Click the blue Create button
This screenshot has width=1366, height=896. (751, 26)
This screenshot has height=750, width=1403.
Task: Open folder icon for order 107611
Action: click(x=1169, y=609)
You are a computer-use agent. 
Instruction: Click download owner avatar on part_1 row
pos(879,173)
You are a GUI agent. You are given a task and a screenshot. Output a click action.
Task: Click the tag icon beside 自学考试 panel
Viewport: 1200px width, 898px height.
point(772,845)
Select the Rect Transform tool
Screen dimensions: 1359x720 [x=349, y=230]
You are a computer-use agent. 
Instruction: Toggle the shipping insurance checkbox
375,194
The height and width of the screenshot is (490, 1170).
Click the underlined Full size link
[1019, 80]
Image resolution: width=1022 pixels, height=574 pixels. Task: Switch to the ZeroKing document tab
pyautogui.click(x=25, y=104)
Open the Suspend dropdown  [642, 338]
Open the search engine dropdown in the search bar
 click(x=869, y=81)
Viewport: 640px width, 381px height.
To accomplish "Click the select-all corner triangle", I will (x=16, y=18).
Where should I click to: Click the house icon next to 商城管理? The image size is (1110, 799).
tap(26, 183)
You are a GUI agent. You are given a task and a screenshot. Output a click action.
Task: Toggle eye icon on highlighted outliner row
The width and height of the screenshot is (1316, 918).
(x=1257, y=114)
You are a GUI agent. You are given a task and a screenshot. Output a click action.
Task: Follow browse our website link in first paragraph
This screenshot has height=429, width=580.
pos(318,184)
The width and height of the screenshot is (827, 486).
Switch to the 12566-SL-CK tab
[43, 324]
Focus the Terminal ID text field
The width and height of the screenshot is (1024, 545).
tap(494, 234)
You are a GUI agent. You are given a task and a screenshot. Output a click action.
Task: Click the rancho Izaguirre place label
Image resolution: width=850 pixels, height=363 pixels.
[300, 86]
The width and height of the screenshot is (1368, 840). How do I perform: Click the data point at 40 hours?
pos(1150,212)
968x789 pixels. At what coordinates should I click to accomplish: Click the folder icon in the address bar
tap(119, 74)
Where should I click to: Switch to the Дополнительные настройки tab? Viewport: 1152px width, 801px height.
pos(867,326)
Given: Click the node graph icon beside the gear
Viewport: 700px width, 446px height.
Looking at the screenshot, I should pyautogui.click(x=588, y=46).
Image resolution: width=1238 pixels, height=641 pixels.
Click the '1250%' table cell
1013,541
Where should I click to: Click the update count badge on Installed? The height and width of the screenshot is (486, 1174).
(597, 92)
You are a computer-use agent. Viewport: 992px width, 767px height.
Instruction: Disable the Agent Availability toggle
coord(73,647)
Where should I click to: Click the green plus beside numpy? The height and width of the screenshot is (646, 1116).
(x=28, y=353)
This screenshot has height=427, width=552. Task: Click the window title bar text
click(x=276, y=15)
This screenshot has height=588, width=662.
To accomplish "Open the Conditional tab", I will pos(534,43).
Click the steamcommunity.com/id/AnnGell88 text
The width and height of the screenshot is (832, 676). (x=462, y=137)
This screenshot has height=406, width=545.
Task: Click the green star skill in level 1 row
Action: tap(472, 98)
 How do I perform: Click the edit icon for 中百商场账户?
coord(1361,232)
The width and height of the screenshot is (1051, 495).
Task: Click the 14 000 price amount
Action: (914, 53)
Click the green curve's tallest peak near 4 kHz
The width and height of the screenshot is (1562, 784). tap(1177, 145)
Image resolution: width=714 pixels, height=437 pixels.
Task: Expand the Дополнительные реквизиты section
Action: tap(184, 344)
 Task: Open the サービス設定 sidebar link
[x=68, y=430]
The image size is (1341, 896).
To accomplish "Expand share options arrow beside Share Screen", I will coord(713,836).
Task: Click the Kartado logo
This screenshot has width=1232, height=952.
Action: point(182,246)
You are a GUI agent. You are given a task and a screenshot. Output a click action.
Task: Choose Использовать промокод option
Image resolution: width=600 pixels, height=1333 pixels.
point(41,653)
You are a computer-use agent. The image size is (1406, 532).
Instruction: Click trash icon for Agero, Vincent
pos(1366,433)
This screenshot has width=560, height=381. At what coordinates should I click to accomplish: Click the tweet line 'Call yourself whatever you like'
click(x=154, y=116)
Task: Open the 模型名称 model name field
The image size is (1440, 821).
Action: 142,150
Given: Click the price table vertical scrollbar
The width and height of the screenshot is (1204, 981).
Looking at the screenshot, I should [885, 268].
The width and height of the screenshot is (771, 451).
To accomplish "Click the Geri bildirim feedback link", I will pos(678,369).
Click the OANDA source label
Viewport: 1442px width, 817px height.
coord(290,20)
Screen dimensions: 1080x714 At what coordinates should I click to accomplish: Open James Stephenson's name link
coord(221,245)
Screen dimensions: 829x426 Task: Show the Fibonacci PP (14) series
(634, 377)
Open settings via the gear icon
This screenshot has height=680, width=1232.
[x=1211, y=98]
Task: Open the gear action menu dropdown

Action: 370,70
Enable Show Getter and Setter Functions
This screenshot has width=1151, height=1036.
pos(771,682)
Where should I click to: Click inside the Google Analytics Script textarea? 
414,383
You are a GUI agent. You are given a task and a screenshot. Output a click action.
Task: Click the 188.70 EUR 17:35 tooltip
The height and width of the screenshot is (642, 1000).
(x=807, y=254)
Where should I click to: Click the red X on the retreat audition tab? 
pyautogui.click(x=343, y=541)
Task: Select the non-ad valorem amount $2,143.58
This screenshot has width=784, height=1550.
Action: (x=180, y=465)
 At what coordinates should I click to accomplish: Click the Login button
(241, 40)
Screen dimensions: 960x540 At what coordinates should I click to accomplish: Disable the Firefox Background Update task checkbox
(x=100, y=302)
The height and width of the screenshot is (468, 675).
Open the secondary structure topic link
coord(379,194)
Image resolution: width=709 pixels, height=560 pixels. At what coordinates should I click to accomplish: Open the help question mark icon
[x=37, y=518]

■ AIM OF THE TASK ■
Copy the entries word for word, beginning with the first line and continuing through the line that contains "pos(318,184)".

■ THE RESPONSE ■
Click the blue Create button
This screenshot has width=1366, height=896. (751, 26)
This screenshot has height=750, width=1403.
Task: Open folder icon for order 107611
Action: click(x=1169, y=609)
You are a computer-use agent. 
Instruction: Click download owner avatar on part_1 row
pos(879,173)
You are a GUI agent. You are given a task and a screenshot. Output a click action.
Task: Click the tag icon beside 自学考试 panel
Viewport: 1200px width, 898px height.
point(772,845)
Select the Rect Transform tool
Screen dimensions: 1359x720 [x=349, y=230]
You are a computer-use agent. 
Instruction: Toggle the shipping insurance checkbox
375,194
The height and width of the screenshot is (490, 1170).
Click the underlined Full size link
[1019, 80]
Image resolution: width=1022 pixels, height=574 pixels. Task: Switch to the ZeroKing document tab
pyautogui.click(x=25, y=104)
Open the Suspend dropdown  [642, 338]
Open the search engine dropdown in the search bar
 click(x=869, y=81)
Viewport: 640px width, 381px height.
To accomplish "Click the select-all corner triangle", I will (x=16, y=18).
Where should I click to: Click the house icon next to 商城管理? The image size is (1110, 799).
tap(26, 183)
You are a GUI agent. You are given a task and a screenshot. Output a click action.
Task: Toggle eye icon on highlighted outliner row
The width and height of the screenshot is (1316, 918).
(x=1257, y=114)
You are a GUI agent. You are given a task and a screenshot. Output a click action.
Task: Follow browse our website link in first paragraph
This screenshot has height=429, width=580.
pos(318,184)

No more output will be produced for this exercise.